What to do
Give the entries again, exactly as written.

Stored records
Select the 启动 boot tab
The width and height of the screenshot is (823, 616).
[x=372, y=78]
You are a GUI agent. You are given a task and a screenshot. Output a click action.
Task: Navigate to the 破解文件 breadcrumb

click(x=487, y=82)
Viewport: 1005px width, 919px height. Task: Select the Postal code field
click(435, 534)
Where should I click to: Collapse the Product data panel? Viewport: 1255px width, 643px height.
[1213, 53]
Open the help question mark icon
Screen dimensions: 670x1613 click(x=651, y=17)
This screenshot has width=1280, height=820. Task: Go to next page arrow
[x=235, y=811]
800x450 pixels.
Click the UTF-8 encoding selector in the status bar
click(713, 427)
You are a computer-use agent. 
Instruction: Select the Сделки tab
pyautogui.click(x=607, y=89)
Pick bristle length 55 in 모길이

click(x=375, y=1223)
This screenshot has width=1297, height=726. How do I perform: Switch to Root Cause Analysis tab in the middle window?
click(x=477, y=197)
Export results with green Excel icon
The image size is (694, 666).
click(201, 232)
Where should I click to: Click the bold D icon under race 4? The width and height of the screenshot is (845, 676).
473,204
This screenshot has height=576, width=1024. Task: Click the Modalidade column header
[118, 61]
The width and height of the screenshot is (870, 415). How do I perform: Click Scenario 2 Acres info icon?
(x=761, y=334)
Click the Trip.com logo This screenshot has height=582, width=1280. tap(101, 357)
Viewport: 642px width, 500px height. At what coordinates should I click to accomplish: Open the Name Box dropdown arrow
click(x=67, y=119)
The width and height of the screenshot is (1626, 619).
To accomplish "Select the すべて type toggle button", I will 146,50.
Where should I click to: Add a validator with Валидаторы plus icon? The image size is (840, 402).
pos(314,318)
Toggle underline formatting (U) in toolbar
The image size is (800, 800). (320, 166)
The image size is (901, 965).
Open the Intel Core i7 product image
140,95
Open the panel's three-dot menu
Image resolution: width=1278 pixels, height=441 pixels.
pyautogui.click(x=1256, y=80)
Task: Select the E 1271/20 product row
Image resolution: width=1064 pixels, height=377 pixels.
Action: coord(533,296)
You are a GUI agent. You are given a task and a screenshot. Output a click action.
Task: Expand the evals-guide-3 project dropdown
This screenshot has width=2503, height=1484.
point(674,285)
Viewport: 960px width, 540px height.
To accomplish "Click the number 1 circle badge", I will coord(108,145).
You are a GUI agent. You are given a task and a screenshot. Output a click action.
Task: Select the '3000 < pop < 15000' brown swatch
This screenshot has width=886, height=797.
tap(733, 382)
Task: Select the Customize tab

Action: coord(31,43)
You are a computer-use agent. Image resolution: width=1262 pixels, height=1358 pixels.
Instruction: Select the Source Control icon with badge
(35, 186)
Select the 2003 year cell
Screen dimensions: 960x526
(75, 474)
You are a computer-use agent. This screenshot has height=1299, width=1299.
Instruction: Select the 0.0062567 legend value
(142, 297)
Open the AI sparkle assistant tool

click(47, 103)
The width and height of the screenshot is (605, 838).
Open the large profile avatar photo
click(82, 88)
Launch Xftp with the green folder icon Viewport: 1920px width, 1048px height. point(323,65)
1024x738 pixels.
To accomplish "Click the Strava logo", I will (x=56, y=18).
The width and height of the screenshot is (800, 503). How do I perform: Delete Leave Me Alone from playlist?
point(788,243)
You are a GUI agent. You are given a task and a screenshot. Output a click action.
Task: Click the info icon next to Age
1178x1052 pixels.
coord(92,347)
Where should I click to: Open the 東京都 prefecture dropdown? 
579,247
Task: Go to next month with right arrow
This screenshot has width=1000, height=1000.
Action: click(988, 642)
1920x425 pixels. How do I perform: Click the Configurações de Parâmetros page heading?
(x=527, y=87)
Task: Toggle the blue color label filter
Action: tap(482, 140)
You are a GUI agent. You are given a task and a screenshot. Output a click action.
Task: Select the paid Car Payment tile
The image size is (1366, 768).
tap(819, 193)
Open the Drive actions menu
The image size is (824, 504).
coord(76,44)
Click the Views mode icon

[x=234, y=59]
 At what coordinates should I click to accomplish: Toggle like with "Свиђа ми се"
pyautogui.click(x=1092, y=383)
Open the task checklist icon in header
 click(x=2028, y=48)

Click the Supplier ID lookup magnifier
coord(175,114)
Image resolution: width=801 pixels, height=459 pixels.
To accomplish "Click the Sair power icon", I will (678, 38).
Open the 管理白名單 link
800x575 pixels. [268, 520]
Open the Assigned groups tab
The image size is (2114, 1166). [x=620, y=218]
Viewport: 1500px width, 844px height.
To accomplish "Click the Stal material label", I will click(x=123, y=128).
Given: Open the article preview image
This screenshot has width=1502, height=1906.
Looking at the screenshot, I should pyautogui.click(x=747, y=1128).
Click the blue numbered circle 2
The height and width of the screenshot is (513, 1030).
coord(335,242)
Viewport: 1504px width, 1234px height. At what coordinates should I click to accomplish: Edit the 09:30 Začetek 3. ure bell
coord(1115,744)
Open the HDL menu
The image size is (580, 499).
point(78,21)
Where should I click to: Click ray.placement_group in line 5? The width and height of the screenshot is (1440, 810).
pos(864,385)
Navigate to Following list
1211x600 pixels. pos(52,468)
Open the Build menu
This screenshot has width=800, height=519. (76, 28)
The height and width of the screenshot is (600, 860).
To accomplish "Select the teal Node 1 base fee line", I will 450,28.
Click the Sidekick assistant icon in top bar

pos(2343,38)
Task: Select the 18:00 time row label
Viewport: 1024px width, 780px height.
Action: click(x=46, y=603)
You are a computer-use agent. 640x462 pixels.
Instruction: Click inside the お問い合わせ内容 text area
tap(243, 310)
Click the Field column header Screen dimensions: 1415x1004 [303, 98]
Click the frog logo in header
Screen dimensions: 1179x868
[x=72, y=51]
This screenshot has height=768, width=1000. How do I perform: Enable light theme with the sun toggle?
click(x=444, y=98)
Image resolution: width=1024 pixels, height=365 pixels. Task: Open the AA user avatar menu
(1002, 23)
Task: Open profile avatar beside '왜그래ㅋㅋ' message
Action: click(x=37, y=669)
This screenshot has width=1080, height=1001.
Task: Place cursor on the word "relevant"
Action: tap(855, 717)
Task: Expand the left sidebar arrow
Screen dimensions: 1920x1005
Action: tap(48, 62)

Written reply
Select the 启动 boot tab
The width and height of the screenshot is (823, 616).
[x=372, y=78]
You are a GUI agent. You are given a task and a screenshot. Output a click action.
Task: Navigate to the 破解文件 breadcrumb

click(x=487, y=82)
Viewport: 1005px width, 919px height. Task: Select the Postal code field
click(435, 534)
Where should I click to: Collapse the Product data panel? Viewport: 1255px width, 643px height.
[1213, 53]
Open the help question mark icon
Screen dimensions: 670x1613 click(x=651, y=17)
This screenshot has width=1280, height=820. Task: Go to next page arrow
[x=235, y=811]
800x450 pixels.
Click the UTF-8 encoding selector in the status bar
click(713, 427)
You are a computer-use agent. 
Instruction: Select the Сделки tab
pyautogui.click(x=607, y=89)
Pick bristle length 55 in 모길이

click(x=375, y=1223)
This screenshot has width=1297, height=726. How do I perform: Switch to Root Cause Analysis tab in the middle window?
click(x=477, y=197)
Export results with green Excel icon
The image size is (694, 666).
click(201, 232)
Where should I click to: Click the bold D icon under race 4? The width and height of the screenshot is (845, 676).
473,204
This screenshot has height=576, width=1024. Task: Click the Modalidade column header
[118, 61]
The width and height of the screenshot is (870, 415). How do I perform: Click Scenario 2 Acres info icon?
(x=761, y=334)
Click the Trip.com logo This screenshot has height=582, width=1280. tap(101, 357)
Viewport: 642px width, 500px height. At what coordinates should I click to accomplish: Open the Name Box dropdown arrow
click(x=67, y=119)
The width and height of the screenshot is (1626, 619).
To accomplish "Select the すべて type toggle button", I will 146,50.
Where should I click to: Add a validator with Валидаторы plus icon? The image size is (840, 402).
pos(314,318)
Toggle underline formatting (U) in toolbar
The image size is (800, 800). (320, 166)
The image size is (901, 965).
Open the Intel Core i7 product image
140,95
Open the panel's three-dot menu
Image resolution: width=1278 pixels, height=441 pixels.
pyautogui.click(x=1256, y=80)
Task: Select the E 1271/20 product row
Image resolution: width=1064 pixels, height=377 pixels.
Action: coord(533,296)
You are a GUI agent. You are given a task and a screenshot. Output a click action.
Task: Expand the evals-guide-3 project dropdown
This screenshot has width=2503, height=1484.
point(674,285)
Viewport: 960px width, 540px height.
To accomplish "Click the number 1 circle badge", I will coord(108,145).
You are a GUI agent. You are given a task and a screenshot. Output a click action.
Task: Select the '3000 < pop < 15000' brown swatch
This screenshot has width=886, height=797.
tap(733, 382)
Task: Select the Customize tab

Action: coord(31,43)
You are a computer-use agent. Image resolution: width=1262 pixels, height=1358 pixels.
Instruction: Select the Source Control icon with badge
(35, 186)
Select the 2003 year cell
Screen dimensions: 960x526
(75, 474)
You are a computer-use agent. This screenshot has height=1299, width=1299.
Instruction: Select the 0.0062567 legend value
(142, 297)
Open the AI sparkle assistant tool

click(47, 103)
The width and height of the screenshot is (605, 838).
Open the large profile avatar photo
click(82, 88)
Launch Xftp with the green folder icon Viewport: 1920px width, 1048px height. point(323,65)
1024x738 pixels.
To accomplish "Click the Strava logo", I will (x=56, y=18).
The width and height of the screenshot is (800, 503). How do I perform: Delete Leave Me Alone from playlist?
point(788,243)
You are a GUI agent. You are given a task and a screenshot. Output a click action.
Task: Click the info icon next to Age
1178x1052 pixels.
coord(92,347)
Where should I click to: Open the 東京都 prefecture dropdown? 
579,247
Task: Go to next month with right arrow
This screenshot has width=1000, height=1000.
Action: click(988, 642)
1920x425 pixels. How do I perform: Click the Configurações de Parâmetros page heading?
(x=527, y=87)
Task: Toggle the blue color label filter
Action: tap(482, 140)
You are a GUI agent. You are given a task and a screenshot. Output a click action.
Task: Select the paid Car Payment tile
The image size is (1366, 768).
tap(819, 193)
Open the Drive actions menu
The image size is (824, 504).
coord(76,44)
Click the Views mode icon

[x=234, y=59]
 At what coordinates should I click to accomplish: Toggle like with "Свиђа ми се"
pyautogui.click(x=1092, y=383)
Open the task checklist icon in header
 click(x=2028, y=48)

Click the Supplier ID lookup magnifier
coord(175,114)
Image resolution: width=801 pixels, height=459 pixels.
To accomplish "Click the Sair power icon", I will (678, 38).
Open the 管理白名單 link
800x575 pixels. [268, 520]
Open the Assigned groups tab
The image size is (2114, 1166). [x=620, y=218]
Viewport: 1500px width, 844px height.
To accomplish "Click the Stal material label", I will click(x=123, y=128).
Given: Open the article preview image
This screenshot has width=1502, height=1906.
Looking at the screenshot, I should pyautogui.click(x=747, y=1128).
Click the blue numbered circle 2
The height and width of the screenshot is (513, 1030).
coord(335,242)
Viewport: 1504px width, 1234px height. At what coordinates should I click to accomplish: Edit the 09:30 Začetek 3. ure bell
coord(1115,744)
Open the HDL menu
The image size is (580, 499).
point(78,21)
Where should I click to: Click ray.placement_group in line 5? The width and height of the screenshot is (1440, 810).
pos(864,385)
Navigate to Following list
1211x600 pixels. pos(52,468)
Open the Build menu
This screenshot has width=800, height=519. (76, 28)
The height and width of the screenshot is (600, 860).
To accomplish "Select the teal Node 1 base fee line", I will 450,28.
Click the Sidekick assistant icon in top bar

pos(2343,38)
Task: Select the 18:00 time row label
Viewport: 1024px width, 780px height.
Action: click(x=46, y=603)
You are a computer-use agent. 640x462 pixels.
Instruction: Click inside the お問い合わせ内容 text area
tap(243, 310)
Click the Field column header Screen dimensions: 1415x1004 [303, 98]
Click the frog logo in header
Screen dimensions: 1179x868
[x=72, y=51]
This screenshot has height=768, width=1000. How do I perform: Enable light theme with the sun toggle?
click(x=444, y=98)
Image resolution: width=1024 pixels, height=365 pixels. Task: Open the AA user avatar menu
(1002, 23)
Task: Open profile avatar beside '왜그래ㅋㅋ' message
Action: click(x=37, y=669)
This screenshot has width=1080, height=1001.
Task: Place cursor on the word "relevant"
Action: tap(855, 717)
Task: Expand the left sidebar arrow
Screen dimensions: 1920x1005
Action: tap(48, 62)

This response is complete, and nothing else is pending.